ICCV Poster Model Reveals What to Cache: Profiling-Based Feature Reuse for Video Diffusion Models

Poster

Model Reveals What to Cache: Profiling-Based Feature Reuse for Video Diffusion Models

Xuran Ma · Yexin Liu · Yaofu LIU · Xianfeng Wu · Mingzhe Zheng · Zihao Wang · Ser-Nam Lim · Harry Yang

Exhibit Hall I #1581

[ Abstract ]

Wed 22 Oct 5:45 p.m. PDT — 7:45 p.m. PDT

Abstract:

Video generation using diffusion models has shown remarkable progress, yet it remains computationally expensive due to the repeated processing of redundant features across blocks and steps. To address this, we propose a novel adaptive feature reuse mechanism that dynamically identifies and caches the most informative features by focusing on foreground and caching more on background, significantly reducing computational overhead with less sacrificing video quality.

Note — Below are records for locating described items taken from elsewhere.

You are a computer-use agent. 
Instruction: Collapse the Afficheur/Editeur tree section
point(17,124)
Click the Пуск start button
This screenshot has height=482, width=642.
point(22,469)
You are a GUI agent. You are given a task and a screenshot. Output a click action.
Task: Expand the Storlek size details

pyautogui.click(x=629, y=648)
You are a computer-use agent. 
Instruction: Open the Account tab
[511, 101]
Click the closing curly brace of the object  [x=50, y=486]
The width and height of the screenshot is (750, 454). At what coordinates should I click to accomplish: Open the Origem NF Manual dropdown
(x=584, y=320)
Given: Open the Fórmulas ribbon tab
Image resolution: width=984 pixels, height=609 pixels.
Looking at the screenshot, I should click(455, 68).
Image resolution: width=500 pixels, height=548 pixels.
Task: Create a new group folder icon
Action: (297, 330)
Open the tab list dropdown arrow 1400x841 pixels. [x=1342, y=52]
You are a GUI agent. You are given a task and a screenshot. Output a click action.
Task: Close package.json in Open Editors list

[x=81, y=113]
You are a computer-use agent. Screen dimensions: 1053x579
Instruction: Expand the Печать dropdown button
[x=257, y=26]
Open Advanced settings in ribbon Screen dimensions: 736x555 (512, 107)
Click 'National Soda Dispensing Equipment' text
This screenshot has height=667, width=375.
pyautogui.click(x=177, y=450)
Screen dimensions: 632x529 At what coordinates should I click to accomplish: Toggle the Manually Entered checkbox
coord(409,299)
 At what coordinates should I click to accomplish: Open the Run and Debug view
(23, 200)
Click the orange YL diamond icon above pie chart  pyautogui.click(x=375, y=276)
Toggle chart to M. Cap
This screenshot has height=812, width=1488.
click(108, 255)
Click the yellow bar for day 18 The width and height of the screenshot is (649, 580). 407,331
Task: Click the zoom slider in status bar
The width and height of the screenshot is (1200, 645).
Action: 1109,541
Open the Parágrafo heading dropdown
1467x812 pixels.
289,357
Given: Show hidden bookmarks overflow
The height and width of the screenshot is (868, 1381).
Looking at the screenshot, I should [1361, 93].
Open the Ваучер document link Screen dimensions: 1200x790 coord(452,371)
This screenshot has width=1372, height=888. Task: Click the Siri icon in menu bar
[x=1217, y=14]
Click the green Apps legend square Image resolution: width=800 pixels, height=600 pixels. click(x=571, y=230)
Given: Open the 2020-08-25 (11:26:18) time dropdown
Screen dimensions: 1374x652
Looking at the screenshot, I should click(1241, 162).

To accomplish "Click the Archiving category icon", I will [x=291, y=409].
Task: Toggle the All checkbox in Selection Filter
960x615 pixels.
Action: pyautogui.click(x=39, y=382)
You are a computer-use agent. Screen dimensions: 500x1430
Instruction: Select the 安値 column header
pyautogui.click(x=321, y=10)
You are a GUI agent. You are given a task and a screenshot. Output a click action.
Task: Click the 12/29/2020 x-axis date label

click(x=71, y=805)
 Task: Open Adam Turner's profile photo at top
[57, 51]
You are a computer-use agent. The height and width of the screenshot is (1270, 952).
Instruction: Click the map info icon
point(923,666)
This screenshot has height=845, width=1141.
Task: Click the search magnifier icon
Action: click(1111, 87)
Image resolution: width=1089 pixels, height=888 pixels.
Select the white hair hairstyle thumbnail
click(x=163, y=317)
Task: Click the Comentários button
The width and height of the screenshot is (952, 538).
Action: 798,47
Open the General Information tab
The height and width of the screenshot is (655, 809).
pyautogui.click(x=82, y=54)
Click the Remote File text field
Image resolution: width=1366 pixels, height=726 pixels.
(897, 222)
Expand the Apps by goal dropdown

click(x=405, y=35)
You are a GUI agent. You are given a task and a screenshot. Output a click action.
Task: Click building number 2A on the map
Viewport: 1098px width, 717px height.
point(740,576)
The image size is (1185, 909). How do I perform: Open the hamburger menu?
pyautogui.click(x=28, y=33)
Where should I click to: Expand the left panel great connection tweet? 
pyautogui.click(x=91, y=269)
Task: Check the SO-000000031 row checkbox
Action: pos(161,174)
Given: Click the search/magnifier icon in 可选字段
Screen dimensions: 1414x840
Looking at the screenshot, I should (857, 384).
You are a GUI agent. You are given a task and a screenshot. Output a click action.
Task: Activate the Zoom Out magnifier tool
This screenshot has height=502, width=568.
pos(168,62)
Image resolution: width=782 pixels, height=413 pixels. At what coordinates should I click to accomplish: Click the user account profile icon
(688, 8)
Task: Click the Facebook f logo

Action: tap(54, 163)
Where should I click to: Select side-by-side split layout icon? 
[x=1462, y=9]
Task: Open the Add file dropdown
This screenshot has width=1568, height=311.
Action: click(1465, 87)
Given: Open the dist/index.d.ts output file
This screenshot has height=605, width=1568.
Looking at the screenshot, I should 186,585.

By leveraging the step and block caching, our method achieves up to 1.8× speed up on HunyuanVideo while maintaining competitive performance on Vbench, PSNR, SSIM, FID and LPIPS. Extensive experiments demonstrate that our approach not only improves efficiency but also enhances the quality of generated videos. The proposed method is generalizable and can be integrated into existing diffusion transformer frameworks.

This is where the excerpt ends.